***** Data to process
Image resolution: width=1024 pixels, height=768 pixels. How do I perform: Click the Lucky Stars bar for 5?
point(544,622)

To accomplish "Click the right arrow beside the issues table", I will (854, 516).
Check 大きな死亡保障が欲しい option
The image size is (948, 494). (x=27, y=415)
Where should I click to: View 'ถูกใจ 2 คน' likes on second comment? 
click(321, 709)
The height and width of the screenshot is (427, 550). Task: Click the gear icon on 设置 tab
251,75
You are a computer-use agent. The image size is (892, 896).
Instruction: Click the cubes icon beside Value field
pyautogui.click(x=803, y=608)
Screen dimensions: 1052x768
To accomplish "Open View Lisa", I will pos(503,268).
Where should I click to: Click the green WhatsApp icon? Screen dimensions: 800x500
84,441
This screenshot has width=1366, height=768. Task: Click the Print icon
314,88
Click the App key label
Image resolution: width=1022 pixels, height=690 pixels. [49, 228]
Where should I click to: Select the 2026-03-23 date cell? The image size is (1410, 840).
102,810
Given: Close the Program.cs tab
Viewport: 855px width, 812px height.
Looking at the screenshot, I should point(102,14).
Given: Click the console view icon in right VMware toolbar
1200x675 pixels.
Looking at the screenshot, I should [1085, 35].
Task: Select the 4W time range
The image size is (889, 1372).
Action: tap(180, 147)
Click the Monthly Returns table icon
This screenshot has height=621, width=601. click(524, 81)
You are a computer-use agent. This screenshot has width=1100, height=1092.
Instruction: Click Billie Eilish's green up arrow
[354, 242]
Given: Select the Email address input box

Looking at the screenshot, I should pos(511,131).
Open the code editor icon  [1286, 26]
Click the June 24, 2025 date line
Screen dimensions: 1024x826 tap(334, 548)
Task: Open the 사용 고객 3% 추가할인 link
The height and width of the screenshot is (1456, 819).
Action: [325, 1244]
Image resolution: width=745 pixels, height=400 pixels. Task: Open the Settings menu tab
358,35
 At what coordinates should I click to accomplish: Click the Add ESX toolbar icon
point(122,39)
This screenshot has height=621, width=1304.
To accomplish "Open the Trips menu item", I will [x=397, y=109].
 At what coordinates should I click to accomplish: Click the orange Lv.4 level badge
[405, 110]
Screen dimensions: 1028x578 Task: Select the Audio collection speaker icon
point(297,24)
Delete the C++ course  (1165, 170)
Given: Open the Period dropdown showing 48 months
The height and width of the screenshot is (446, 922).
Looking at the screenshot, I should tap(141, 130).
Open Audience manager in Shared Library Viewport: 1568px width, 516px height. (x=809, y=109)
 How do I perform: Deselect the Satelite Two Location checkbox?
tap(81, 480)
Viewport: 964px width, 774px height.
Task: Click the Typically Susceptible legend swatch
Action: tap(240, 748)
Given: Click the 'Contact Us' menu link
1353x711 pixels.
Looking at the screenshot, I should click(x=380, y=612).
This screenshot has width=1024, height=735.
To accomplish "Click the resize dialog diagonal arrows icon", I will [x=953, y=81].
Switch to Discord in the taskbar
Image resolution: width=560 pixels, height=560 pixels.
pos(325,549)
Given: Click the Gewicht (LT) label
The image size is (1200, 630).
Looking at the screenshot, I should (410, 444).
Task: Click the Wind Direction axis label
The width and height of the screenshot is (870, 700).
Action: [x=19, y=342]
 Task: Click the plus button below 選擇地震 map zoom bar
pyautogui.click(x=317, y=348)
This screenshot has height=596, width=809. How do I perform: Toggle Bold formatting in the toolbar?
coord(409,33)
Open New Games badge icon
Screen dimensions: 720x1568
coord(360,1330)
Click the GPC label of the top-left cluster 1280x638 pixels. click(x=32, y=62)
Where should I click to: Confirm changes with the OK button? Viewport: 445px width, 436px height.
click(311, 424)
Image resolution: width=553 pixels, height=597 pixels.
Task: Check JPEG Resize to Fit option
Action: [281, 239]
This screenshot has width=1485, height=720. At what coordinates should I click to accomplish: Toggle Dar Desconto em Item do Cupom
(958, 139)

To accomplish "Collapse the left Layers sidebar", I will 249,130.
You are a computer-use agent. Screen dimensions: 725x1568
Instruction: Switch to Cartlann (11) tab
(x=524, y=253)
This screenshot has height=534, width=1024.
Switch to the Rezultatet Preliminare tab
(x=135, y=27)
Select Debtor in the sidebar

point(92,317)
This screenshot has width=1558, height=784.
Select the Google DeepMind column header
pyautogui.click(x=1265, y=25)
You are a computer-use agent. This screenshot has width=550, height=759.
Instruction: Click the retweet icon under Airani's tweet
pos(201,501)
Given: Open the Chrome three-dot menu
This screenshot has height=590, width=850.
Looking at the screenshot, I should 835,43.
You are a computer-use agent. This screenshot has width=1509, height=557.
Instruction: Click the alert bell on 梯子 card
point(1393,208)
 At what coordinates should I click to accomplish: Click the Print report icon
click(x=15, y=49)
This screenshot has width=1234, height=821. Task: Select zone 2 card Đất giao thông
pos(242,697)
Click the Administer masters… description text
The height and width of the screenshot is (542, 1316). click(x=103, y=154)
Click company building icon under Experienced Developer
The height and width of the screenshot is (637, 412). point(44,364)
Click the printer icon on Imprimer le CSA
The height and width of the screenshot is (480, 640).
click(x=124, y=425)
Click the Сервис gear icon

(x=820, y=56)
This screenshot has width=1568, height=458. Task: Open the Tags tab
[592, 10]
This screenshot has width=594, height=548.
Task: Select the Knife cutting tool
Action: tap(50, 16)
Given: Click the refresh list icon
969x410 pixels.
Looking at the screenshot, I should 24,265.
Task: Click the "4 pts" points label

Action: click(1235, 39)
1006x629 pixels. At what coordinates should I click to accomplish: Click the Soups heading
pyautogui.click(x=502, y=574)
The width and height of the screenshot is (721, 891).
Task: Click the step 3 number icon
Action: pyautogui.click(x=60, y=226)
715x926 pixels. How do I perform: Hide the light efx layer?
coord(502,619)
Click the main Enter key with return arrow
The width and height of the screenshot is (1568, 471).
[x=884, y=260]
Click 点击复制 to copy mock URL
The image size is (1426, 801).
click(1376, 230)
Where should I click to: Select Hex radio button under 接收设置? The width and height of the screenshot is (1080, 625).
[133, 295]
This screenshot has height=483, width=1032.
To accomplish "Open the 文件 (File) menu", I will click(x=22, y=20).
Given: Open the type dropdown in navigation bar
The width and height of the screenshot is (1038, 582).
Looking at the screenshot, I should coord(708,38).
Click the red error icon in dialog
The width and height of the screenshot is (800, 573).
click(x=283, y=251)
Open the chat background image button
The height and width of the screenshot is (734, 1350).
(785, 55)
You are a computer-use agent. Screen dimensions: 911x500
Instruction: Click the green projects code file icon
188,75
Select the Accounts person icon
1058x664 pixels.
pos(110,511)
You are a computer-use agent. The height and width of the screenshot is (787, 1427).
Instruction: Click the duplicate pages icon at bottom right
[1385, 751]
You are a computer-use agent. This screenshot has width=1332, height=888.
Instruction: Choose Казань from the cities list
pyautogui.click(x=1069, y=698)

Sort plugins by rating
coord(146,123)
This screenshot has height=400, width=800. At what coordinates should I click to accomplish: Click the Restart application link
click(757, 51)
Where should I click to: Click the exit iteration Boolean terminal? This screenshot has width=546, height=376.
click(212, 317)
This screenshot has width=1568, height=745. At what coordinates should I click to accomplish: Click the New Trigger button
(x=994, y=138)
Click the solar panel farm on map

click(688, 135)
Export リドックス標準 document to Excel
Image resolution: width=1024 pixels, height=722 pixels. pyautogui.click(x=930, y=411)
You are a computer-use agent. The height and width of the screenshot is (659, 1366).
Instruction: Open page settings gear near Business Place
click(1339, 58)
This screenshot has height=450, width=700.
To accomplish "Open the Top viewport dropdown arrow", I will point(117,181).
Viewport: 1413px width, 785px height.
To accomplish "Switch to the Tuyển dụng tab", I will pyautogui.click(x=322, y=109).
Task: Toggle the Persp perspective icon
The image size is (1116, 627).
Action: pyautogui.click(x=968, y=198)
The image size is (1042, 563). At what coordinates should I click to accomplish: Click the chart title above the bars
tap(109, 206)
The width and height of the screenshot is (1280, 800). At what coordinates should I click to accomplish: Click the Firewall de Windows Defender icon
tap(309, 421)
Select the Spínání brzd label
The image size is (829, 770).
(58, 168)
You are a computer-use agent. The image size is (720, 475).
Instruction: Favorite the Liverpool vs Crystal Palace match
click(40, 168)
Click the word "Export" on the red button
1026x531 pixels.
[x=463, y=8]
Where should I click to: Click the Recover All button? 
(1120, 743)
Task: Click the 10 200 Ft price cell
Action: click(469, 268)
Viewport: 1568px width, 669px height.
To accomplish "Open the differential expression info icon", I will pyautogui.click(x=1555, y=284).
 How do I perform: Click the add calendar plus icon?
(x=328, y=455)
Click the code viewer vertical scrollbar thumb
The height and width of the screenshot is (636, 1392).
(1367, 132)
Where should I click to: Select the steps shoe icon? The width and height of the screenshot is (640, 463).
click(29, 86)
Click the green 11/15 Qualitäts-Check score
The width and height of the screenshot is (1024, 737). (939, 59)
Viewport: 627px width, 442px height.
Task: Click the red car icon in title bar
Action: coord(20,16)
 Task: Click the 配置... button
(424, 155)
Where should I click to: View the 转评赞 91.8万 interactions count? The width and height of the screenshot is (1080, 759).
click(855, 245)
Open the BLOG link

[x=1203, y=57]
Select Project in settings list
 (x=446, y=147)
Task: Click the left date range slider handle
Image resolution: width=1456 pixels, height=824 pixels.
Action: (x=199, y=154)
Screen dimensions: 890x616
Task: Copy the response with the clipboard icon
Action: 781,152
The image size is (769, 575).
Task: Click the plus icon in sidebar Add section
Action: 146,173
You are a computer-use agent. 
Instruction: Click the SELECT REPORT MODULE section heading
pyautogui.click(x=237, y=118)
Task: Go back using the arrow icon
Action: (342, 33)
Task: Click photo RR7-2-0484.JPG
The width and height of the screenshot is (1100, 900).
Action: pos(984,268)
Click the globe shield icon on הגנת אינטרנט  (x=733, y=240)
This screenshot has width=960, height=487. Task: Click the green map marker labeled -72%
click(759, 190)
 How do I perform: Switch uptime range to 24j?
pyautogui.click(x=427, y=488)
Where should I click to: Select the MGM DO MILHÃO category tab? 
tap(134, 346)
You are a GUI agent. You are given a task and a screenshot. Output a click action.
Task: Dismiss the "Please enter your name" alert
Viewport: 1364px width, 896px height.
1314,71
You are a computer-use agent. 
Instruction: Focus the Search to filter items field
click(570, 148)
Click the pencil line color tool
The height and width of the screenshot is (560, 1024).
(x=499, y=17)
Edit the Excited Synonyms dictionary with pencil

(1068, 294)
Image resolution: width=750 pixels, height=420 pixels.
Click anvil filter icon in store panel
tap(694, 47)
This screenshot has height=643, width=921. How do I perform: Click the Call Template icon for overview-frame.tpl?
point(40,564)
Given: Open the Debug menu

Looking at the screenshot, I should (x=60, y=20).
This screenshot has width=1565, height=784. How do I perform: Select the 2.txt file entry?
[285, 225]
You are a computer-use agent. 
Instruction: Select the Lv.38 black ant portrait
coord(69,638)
**********
Exercise prompt:
All lines from the one that contains "Click the pencil line color tool" through the end of the material are to be quoted exactly, with both ends included.

Answer area:
Click the pencil line color tool
The height and width of the screenshot is (560, 1024).
(x=499, y=17)
Edit the Excited Synonyms dictionary with pencil

(1068, 294)
Image resolution: width=750 pixels, height=420 pixels.
Click anvil filter icon in store panel
tap(694, 47)
This screenshot has height=643, width=921. How do I perform: Click the Call Template icon for overview-frame.tpl?
point(40,564)
Given: Open the Debug menu

Looking at the screenshot, I should (x=60, y=20).
This screenshot has width=1565, height=784. How do I perform: Select the 2.txt file entry?
[285, 225]
You are a computer-use agent. 
Instruction: Select the Lv.38 black ant portrait
coord(69,638)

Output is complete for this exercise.